Item coordinate data
-=-=-=-=-

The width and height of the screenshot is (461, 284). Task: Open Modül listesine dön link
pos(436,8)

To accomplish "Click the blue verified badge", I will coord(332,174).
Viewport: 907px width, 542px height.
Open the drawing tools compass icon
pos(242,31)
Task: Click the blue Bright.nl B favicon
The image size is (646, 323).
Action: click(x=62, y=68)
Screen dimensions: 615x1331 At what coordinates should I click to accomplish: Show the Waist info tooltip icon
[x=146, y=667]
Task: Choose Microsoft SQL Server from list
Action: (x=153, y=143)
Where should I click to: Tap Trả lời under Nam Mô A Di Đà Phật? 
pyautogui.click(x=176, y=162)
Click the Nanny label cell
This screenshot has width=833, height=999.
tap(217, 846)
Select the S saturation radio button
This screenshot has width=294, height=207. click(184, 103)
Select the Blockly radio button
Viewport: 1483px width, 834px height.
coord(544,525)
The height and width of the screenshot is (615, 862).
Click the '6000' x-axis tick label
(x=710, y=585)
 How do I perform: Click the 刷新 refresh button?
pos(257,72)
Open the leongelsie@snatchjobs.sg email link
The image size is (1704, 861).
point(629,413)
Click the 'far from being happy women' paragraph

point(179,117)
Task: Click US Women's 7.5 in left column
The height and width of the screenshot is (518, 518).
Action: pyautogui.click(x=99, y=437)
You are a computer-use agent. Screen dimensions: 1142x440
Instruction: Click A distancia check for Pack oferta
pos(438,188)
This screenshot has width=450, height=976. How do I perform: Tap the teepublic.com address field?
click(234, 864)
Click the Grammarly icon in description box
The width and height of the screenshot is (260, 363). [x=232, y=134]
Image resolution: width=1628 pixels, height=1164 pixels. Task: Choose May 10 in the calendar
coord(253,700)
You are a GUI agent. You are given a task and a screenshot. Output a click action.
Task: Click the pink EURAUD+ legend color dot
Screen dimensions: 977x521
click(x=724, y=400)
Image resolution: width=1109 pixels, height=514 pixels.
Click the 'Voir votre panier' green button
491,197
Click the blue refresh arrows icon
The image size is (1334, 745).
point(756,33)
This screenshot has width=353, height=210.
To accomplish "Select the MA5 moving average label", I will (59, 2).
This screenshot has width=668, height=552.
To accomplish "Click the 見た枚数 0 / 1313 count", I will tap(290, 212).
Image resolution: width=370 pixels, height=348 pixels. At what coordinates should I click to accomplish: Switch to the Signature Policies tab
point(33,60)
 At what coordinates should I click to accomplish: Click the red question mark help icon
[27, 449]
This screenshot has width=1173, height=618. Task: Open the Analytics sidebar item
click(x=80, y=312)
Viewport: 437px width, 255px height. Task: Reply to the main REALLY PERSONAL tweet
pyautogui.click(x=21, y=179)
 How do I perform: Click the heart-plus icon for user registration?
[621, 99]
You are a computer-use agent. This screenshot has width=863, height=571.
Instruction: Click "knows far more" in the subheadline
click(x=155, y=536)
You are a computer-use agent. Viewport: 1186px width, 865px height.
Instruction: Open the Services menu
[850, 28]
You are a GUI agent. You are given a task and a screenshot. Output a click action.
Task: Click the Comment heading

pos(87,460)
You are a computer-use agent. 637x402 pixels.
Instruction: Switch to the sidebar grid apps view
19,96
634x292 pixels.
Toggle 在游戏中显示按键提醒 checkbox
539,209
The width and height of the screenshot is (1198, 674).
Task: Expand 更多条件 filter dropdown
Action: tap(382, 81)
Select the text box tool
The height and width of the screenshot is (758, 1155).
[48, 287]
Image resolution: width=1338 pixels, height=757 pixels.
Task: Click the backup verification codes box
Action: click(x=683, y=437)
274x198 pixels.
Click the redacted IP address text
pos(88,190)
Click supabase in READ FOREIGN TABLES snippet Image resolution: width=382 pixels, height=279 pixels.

-=-=-=-=-

**What you have to do**
Revise the listing so that every "Screen dimensions" becomes "Display size", leaving everything else as it is.

**Exercise output**
The width and height of the screenshot is (461, 284). Task: Open Modül listesine dön link
pos(436,8)

To accomplish "Click the blue verified badge", I will coord(332,174).
Viewport: 907px width, 542px height.
Open the drawing tools compass icon
pos(242,31)
Task: Click the blue Bright.nl B favicon
The image size is (646, 323).
Action: click(x=62, y=68)
Display size: 615x1331 At what coordinates should I click to accomplish: Show the Waist info tooltip icon
[x=146, y=667]
Task: Choose Microsoft SQL Server from list
Action: (x=153, y=143)
Where should I click to: Tap Trả lời under Nam Mô A Di Đà Phật? 
pyautogui.click(x=176, y=162)
Click the Nanny label cell
This screenshot has width=833, height=999.
tap(217, 846)
Select the S saturation radio button
This screenshot has width=294, height=207. click(184, 103)
Select the Blockly radio button
Viewport: 1483px width, 834px height.
coord(544,525)
The height and width of the screenshot is (615, 862).
Click the '6000' x-axis tick label
(x=710, y=585)
 How do I perform: Click the 刷新 refresh button?
pos(257,72)
Open the leongelsie@snatchjobs.sg email link
The image size is (1704, 861).
point(629,413)
Click the 'far from being happy women' paragraph

point(179,117)
Task: Click US Women's 7.5 in left column
The height and width of the screenshot is (518, 518).
Action: pyautogui.click(x=99, y=437)
You are a computer-use agent. Display size: 1142x440
Instruction: Click A distancia check for Pack oferta
pos(438,188)
This screenshot has width=450, height=976. How do I perform: Tap the teepublic.com address field?
click(234, 864)
Click the Grammarly icon in description box
The width and height of the screenshot is (260, 363). [x=232, y=134]
Image resolution: width=1628 pixels, height=1164 pixels. Task: Choose May 10 in the calendar
coord(253,700)
You are a GUI agent. You are given a task and a screenshot. Output a click action.
Task: Click the pink EURAUD+ legend color dot
Display size: 977x521
click(x=724, y=400)
Image resolution: width=1109 pixels, height=514 pixels.
Click the 'Voir votre panier' green button
491,197
Click the blue refresh arrows icon
The image size is (1334, 745).
point(756,33)
This screenshot has width=353, height=210.
To accomplish "Select the MA5 moving average label", I will (59, 2).
This screenshot has width=668, height=552.
To accomplish "Click the 見た枚数 0 / 1313 count", I will tap(290, 212).
Image resolution: width=370 pixels, height=348 pixels. At what coordinates should I click to accomplish: Switch to the Signature Policies tab
point(33,60)
 At what coordinates should I click to accomplish: Click the red question mark help icon
[27, 449]
This screenshot has width=1173, height=618. Task: Open the Analytics sidebar item
click(x=80, y=312)
Viewport: 437px width, 255px height. Task: Reply to the main REALLY PERSONAL tweet
pyautogui.click(x=21, y=179)
 How do I perform: Click the heart-plus icon for user registration?
[621, 99]
You are a computer-use agent. This screenshot has width=863, height=571.
Instruction: Click "knows far more" in the subheadline
click(x=155, y=536)
You are a computer-use agent. Viewport: 1186px width, 865px height.
Instruction: Open the Services menu
[850, 28]
You are a GUI agent. You are given a task and a screenshot. Output a click action.
Task: Click the Comment heading

pos(87,460)
You are a computer-use agent. 637x402 pixels.
Instruction: Switch to the sidebar grid apps view
19,96
634x292 pixels.
Toggle 在游戏中显示按键提醒 checkbox
539,209
The width and height of the screenshot is (1198, 674).
Task: Expand 更多条件 filter dropdown
Action: tap(382, 81)
Select the text box tool
The height and width of the screenshot is (758, 1155).
[48, 287]
Image resolution: width=1338 pixels, height=757 pixels.
Task: Click the backup verification codes box
Action: click(x=683, y=437)
274x198 pixels.
Click the redacted IP address text
pos(88,190)
Click supabase in READ FOREIGN TABLES snippet Image resolution: width=382 pixels, height=279 pixels.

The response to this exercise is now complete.